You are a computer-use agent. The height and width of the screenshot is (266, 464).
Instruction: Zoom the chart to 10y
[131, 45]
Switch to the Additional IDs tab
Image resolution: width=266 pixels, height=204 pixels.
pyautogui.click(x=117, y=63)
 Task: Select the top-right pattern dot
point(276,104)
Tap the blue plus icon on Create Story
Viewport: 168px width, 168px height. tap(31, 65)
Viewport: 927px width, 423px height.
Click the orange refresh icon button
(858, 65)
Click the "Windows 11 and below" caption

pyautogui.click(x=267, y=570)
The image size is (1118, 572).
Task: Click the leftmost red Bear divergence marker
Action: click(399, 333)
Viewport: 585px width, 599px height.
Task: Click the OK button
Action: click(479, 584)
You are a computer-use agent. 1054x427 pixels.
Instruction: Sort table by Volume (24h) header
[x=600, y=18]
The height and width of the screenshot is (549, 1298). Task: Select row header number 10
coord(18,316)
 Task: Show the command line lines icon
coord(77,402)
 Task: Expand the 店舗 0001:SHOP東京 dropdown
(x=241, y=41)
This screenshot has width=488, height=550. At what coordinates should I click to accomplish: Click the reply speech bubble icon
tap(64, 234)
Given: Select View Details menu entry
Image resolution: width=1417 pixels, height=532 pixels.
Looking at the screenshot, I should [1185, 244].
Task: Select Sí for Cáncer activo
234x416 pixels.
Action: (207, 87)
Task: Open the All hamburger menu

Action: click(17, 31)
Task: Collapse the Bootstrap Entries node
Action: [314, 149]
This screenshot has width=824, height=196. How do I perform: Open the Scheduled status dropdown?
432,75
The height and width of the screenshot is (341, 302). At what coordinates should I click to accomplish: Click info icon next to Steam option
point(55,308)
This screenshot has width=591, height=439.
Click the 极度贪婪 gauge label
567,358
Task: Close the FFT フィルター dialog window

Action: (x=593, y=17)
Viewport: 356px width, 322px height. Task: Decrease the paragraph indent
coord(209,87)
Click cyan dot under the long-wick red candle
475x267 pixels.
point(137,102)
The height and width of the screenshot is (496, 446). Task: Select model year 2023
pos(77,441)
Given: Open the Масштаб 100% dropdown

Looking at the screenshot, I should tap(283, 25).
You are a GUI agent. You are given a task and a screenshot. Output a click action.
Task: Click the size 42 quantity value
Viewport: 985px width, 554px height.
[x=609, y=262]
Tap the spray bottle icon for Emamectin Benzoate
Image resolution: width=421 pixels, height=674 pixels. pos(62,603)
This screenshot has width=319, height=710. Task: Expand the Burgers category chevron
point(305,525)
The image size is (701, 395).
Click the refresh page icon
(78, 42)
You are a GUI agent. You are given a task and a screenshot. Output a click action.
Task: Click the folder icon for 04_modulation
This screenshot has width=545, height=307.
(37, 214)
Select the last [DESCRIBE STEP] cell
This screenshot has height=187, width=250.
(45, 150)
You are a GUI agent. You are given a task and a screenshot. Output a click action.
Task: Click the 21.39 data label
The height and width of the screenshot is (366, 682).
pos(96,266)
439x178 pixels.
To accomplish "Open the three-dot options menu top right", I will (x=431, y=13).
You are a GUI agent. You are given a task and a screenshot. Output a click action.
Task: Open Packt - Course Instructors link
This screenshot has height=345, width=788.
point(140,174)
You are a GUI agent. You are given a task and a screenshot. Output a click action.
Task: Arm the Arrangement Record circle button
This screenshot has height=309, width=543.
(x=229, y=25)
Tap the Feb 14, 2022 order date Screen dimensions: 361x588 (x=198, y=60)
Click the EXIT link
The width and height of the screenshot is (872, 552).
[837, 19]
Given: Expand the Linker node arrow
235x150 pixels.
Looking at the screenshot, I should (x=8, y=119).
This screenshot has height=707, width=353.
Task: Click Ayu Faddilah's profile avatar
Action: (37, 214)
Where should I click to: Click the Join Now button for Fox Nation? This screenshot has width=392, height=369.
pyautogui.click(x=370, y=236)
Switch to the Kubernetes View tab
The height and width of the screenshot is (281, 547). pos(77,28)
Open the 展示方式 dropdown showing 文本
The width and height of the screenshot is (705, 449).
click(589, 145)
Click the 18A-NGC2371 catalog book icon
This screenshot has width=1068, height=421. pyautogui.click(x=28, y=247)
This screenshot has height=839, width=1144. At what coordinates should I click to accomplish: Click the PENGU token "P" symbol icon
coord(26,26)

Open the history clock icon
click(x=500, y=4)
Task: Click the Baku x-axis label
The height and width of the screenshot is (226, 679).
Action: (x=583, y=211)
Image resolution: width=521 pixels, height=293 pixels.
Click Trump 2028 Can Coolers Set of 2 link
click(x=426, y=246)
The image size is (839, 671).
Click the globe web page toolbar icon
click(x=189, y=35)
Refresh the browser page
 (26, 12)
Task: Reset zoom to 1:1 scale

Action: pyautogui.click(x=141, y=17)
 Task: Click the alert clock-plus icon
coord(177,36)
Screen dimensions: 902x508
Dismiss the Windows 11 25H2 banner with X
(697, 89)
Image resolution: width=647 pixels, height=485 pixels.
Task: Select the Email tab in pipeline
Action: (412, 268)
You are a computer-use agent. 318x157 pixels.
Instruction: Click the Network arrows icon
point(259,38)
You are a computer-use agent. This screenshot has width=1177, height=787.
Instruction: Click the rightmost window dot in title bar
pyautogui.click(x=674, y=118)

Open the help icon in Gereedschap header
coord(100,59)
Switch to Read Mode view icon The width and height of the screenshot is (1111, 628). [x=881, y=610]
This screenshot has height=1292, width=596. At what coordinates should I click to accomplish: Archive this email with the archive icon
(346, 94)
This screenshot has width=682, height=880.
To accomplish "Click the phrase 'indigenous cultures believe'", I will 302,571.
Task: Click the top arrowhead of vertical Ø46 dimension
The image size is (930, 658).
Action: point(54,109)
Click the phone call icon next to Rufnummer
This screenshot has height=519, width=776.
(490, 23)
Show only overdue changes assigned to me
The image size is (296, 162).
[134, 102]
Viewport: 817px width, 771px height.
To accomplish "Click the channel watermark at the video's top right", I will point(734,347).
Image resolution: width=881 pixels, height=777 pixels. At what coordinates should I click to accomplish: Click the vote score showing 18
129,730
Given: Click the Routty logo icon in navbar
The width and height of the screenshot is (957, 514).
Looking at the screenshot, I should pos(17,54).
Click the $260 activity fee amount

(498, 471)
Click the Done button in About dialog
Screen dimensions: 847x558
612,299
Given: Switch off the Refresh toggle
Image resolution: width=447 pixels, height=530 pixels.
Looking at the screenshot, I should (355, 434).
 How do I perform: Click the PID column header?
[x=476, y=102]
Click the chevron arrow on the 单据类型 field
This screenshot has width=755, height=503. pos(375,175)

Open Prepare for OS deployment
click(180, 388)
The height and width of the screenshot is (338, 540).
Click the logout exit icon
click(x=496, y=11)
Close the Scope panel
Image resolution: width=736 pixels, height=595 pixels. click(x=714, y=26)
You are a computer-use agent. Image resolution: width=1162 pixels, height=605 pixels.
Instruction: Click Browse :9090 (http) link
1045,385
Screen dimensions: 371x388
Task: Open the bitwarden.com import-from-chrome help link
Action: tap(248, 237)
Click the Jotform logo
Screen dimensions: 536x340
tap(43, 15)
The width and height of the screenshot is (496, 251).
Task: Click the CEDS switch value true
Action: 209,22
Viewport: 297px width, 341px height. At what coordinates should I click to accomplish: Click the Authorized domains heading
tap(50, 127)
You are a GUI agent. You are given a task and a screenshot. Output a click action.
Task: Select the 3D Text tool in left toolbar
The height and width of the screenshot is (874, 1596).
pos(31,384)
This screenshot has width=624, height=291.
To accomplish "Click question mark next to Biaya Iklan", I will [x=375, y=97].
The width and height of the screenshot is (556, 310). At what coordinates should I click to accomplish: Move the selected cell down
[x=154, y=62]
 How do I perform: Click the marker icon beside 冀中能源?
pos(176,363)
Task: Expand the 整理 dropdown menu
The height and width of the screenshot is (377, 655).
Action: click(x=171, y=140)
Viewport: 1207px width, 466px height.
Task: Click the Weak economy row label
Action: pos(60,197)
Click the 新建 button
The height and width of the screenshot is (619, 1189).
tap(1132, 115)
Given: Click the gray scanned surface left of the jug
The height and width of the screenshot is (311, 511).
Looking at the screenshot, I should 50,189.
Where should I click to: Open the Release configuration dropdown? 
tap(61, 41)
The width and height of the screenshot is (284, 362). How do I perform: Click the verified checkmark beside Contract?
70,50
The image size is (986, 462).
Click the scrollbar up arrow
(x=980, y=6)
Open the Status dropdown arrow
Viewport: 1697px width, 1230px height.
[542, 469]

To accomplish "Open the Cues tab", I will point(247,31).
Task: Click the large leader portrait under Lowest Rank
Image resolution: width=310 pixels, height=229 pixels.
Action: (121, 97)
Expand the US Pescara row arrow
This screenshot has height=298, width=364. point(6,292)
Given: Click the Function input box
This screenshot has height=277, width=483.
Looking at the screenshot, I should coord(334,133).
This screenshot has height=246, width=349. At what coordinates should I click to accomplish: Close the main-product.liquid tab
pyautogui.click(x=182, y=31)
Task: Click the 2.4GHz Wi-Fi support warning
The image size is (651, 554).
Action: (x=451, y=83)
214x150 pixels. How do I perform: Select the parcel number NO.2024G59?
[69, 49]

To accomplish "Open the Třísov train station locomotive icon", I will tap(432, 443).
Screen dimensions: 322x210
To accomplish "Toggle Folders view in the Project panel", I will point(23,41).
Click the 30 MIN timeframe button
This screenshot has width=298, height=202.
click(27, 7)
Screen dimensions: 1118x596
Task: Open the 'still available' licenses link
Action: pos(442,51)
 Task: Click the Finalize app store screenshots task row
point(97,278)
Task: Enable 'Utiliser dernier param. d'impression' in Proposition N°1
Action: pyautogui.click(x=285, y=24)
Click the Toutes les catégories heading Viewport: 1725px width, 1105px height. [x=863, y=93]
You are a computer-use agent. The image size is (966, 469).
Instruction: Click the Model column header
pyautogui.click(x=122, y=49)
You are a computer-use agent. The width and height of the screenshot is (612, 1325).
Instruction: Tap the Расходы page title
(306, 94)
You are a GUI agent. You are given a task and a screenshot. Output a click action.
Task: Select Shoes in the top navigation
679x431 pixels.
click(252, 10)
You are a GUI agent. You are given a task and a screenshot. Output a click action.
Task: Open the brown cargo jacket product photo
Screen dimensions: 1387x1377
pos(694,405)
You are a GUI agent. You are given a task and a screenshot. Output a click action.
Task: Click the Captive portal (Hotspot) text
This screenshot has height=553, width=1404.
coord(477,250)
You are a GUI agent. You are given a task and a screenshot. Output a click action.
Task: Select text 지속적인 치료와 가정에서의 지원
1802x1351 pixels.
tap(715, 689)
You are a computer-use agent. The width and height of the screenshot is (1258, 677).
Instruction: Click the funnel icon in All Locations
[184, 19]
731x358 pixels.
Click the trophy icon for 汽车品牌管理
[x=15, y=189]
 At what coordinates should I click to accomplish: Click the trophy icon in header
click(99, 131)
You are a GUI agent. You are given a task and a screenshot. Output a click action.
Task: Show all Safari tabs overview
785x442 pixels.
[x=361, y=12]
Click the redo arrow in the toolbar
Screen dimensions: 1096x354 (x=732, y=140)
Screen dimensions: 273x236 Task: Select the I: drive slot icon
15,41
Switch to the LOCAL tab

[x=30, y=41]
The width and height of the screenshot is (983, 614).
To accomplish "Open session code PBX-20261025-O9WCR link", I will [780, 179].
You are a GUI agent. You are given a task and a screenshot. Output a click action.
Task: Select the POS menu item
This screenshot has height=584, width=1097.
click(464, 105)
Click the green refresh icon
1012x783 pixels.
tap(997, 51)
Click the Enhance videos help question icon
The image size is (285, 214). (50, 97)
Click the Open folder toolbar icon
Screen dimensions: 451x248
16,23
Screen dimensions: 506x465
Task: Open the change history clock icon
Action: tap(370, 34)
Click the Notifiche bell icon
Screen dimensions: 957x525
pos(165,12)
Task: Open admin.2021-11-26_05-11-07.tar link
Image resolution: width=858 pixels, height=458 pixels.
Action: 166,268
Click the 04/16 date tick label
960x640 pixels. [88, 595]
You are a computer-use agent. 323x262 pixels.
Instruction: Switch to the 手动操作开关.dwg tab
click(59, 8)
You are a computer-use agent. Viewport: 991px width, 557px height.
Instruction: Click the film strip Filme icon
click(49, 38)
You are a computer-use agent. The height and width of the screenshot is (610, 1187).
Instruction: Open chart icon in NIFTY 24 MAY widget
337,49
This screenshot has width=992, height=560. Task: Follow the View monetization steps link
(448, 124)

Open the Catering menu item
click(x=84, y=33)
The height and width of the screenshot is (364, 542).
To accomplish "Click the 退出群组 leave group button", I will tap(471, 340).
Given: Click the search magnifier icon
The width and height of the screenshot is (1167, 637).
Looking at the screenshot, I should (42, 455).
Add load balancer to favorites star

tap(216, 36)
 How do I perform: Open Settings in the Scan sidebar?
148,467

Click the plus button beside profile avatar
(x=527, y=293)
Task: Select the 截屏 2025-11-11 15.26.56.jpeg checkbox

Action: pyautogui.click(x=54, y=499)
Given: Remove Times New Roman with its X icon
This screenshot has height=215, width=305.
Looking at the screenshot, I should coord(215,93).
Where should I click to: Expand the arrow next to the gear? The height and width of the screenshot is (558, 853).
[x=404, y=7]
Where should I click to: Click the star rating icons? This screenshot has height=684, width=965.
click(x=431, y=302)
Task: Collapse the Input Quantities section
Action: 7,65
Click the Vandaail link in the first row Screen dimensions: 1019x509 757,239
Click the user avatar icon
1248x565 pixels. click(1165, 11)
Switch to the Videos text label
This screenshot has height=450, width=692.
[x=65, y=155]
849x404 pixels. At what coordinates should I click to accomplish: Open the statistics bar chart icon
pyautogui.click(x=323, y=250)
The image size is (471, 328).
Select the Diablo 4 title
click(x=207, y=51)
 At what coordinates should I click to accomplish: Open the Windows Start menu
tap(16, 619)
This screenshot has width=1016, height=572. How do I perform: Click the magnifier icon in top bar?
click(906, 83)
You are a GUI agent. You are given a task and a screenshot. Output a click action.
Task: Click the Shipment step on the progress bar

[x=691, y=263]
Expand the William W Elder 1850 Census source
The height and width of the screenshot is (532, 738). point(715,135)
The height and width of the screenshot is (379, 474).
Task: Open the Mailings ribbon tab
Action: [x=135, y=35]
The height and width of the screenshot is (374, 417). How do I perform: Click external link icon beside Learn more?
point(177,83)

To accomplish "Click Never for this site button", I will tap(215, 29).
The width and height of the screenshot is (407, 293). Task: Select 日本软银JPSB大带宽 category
# # # # # # #
Activity: Using the listing above, say how many of its lines include "under", offering nothing besides the number.

Response to the task: 2